▶ **Entries shown**
=== Begin Enclosure ===

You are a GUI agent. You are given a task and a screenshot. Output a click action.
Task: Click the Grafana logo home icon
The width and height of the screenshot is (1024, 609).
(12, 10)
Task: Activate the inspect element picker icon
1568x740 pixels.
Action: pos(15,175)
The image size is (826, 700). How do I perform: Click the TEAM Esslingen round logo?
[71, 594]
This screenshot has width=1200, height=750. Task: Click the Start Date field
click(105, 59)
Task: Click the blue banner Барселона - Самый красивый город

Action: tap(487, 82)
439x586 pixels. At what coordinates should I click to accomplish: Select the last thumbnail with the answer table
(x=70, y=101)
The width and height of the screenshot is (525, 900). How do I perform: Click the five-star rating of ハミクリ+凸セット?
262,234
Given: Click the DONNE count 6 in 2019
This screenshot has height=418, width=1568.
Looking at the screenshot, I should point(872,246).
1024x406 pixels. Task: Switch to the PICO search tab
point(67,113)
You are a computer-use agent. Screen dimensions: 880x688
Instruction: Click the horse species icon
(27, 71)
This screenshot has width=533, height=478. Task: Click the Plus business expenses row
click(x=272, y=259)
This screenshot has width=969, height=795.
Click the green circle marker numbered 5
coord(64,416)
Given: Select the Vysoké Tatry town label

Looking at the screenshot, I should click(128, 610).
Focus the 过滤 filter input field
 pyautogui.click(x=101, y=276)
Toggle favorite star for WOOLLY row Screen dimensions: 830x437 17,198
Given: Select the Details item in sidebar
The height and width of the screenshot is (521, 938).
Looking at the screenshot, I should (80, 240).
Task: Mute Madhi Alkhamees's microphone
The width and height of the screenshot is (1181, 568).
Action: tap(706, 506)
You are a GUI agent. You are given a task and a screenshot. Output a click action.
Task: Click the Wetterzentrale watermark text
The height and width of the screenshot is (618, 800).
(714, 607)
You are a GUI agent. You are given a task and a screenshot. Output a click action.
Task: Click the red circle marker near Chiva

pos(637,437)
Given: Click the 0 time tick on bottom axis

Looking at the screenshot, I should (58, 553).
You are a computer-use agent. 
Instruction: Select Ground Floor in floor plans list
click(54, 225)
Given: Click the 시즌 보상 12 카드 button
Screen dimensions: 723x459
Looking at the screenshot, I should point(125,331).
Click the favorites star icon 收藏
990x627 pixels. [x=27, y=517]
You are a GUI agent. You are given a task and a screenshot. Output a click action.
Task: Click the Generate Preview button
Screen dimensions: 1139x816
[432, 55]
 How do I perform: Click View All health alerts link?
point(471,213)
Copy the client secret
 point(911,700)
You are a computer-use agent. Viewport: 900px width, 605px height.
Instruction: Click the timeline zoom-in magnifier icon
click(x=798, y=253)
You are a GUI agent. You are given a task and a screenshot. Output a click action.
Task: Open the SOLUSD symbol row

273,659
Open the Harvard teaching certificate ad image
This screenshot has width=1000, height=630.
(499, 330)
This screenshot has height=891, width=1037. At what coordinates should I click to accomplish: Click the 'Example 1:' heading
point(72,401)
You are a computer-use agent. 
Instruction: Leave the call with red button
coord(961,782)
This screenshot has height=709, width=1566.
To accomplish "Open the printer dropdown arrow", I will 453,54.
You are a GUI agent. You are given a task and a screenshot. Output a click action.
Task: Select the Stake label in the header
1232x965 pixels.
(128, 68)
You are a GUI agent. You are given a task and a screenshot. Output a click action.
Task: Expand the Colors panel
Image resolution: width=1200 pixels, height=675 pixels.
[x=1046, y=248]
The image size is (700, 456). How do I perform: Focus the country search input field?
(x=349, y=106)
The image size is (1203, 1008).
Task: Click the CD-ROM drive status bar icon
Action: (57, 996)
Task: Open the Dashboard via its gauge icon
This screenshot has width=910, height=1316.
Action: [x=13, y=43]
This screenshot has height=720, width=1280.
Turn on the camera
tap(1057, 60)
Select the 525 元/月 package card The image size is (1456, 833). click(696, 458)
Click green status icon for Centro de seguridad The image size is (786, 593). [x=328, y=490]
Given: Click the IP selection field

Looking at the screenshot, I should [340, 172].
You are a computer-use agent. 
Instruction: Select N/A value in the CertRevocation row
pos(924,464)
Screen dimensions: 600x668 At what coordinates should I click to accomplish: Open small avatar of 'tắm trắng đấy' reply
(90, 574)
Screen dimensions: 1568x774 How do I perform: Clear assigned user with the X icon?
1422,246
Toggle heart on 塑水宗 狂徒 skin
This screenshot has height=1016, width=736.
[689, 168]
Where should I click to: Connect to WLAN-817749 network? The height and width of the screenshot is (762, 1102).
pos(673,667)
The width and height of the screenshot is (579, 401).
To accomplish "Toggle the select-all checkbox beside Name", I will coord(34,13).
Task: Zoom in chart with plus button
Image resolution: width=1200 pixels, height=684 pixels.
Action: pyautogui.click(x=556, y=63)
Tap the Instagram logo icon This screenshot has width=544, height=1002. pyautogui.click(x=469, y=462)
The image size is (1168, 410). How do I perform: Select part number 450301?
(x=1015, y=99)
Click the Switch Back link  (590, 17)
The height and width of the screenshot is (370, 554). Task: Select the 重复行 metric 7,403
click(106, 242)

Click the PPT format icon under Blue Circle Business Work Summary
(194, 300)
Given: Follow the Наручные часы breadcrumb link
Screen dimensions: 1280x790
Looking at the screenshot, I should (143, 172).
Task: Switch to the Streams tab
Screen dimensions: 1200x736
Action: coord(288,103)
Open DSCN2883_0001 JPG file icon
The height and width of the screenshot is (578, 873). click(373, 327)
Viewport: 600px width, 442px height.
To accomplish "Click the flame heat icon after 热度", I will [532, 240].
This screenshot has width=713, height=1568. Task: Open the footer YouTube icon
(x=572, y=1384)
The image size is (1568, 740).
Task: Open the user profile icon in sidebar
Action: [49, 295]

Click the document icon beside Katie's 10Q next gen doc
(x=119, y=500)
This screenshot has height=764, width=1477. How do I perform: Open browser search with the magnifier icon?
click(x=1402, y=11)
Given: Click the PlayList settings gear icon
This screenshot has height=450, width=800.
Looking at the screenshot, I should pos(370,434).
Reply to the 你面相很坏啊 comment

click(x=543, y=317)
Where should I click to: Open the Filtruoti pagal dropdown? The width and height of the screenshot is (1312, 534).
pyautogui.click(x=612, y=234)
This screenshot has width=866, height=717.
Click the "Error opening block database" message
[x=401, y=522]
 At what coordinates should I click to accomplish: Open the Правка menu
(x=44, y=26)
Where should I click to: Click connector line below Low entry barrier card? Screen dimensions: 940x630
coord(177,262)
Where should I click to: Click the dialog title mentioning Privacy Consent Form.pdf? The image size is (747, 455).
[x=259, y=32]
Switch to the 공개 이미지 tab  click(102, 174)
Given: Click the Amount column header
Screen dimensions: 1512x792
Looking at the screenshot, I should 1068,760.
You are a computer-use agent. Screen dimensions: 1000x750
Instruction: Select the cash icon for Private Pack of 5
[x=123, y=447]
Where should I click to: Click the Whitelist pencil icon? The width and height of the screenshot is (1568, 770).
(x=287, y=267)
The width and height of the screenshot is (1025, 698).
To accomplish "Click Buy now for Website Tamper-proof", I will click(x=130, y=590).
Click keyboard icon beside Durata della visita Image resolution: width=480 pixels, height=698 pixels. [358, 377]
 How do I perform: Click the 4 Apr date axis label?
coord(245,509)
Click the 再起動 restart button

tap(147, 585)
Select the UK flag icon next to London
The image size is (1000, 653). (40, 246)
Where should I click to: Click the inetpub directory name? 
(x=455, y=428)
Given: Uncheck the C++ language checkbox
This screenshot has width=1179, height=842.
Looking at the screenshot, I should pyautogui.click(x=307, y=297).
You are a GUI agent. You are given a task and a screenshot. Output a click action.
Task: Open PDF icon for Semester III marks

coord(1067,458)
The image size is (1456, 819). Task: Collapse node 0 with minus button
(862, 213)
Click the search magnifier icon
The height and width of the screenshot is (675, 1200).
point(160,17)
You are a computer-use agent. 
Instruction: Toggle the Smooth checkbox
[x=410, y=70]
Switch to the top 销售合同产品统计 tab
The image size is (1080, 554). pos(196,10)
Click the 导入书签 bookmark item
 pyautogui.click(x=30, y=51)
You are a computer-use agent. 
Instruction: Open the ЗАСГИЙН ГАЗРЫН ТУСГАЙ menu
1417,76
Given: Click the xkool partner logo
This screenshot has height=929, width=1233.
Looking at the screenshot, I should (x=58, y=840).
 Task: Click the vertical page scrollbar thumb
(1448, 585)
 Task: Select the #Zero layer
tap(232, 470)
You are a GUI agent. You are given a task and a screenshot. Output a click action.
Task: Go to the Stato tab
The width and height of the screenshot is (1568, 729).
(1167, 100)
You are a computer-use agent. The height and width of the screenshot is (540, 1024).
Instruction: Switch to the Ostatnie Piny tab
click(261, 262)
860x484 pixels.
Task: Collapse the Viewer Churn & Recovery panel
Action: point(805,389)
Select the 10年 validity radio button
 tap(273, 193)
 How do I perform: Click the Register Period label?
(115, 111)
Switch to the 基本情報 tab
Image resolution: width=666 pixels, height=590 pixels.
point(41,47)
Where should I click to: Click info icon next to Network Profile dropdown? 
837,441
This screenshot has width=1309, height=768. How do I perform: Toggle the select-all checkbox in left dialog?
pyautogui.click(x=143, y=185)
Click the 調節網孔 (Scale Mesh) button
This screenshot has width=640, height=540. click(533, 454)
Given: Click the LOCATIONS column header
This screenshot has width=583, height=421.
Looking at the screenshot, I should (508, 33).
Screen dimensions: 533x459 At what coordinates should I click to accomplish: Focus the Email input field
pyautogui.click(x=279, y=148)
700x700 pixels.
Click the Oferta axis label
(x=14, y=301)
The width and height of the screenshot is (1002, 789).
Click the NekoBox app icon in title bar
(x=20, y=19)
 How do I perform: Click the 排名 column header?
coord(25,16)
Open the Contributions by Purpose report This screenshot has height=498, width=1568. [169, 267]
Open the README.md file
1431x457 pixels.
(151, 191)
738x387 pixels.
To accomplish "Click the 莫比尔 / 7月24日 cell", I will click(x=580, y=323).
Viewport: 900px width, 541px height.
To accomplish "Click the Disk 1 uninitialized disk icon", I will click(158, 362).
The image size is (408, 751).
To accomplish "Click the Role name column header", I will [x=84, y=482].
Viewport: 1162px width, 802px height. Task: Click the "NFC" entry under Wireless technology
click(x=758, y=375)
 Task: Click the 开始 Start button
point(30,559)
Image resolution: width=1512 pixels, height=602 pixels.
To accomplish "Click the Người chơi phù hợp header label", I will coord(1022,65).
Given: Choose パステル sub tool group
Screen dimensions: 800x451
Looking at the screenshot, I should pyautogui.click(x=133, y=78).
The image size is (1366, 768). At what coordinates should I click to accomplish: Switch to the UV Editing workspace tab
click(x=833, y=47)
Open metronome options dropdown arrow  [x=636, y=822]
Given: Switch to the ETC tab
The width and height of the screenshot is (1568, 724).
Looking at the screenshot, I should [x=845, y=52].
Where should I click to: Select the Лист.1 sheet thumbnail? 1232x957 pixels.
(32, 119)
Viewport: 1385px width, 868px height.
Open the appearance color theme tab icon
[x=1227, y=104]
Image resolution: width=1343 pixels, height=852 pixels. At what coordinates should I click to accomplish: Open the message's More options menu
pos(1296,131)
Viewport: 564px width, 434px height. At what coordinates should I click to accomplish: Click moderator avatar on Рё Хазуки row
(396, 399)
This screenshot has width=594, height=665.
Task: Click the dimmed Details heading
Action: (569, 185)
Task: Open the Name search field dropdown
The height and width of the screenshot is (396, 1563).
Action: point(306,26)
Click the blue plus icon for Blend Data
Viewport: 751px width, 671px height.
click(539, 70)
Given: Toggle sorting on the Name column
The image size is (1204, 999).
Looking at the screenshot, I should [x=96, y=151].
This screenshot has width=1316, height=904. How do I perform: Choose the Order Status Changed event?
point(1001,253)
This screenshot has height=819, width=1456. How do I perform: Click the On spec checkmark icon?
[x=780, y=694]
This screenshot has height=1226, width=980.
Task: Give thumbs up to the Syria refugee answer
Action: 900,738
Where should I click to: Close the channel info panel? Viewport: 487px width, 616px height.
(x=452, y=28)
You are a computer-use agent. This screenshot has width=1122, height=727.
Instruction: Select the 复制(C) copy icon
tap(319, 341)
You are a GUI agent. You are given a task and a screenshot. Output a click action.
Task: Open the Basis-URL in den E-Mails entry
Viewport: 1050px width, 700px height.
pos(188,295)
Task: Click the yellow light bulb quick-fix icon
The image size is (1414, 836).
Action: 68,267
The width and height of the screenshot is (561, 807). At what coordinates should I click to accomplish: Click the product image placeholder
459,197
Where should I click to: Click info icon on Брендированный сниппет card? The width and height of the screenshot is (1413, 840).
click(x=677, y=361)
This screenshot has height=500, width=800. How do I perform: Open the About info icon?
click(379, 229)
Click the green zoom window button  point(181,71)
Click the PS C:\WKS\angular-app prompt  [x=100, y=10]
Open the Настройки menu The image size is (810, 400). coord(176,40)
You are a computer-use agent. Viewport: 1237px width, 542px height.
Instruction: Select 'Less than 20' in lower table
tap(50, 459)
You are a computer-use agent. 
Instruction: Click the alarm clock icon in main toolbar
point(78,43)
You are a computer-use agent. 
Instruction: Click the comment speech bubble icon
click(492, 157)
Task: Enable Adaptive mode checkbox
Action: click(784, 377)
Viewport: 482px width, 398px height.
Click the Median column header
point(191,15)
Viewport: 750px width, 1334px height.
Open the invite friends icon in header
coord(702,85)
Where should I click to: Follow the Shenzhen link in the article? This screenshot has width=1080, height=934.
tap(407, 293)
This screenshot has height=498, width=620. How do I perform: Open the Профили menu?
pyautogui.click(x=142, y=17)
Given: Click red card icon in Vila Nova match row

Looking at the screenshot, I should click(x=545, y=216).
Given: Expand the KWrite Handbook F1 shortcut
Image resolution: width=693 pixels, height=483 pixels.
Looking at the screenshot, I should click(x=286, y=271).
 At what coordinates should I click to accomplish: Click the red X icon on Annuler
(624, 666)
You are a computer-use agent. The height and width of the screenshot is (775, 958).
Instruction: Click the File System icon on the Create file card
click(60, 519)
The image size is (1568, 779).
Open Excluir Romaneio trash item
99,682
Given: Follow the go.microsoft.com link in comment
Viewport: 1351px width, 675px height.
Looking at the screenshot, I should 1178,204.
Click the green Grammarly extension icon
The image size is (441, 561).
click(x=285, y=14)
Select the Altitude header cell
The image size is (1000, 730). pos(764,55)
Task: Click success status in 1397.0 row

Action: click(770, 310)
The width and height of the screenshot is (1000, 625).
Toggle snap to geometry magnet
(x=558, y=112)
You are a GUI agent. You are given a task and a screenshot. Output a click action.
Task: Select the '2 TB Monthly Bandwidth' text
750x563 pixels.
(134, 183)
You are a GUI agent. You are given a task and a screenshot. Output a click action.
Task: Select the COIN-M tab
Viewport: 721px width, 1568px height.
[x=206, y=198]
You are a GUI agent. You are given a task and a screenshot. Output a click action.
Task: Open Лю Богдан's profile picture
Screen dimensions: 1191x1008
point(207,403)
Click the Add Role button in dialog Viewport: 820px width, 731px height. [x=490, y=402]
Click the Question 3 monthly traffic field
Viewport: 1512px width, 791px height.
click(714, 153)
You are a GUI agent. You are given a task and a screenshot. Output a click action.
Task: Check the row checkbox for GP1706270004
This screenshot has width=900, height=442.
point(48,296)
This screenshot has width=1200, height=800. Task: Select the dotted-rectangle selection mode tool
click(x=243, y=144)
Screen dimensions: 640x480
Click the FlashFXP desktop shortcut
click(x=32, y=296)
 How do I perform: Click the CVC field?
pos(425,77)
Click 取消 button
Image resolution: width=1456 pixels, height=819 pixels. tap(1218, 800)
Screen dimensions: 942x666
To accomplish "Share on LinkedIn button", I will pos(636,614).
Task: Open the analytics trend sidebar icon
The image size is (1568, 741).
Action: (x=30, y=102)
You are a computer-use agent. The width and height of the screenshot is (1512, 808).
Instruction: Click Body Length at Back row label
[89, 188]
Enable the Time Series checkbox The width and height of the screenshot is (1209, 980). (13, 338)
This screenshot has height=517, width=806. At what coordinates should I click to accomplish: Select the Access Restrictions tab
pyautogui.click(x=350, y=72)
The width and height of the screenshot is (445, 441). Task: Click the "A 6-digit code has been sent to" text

=== End Enclosure ===

▶ **What this task involves**
Considering only the material above, set down every line from the one with "This screenshot has height=709, width=1566." to the one with "Task: Expand the Colors panel", inclusive, exactly as written.

▶ **Reply**
This screenshot has height=709, width=1566.
To accomplish "Open the printer dropdown arrow", I will 453,54.
You are a GUI agent. You are given a task and a screenshot. Output a click action.
Task: Select the Stake label in the header
1232x965 pixels.
(128, 68)
You are a GUI agent. You are given a task and a screenshot. Output a click action.
Task: Expand the Colors panel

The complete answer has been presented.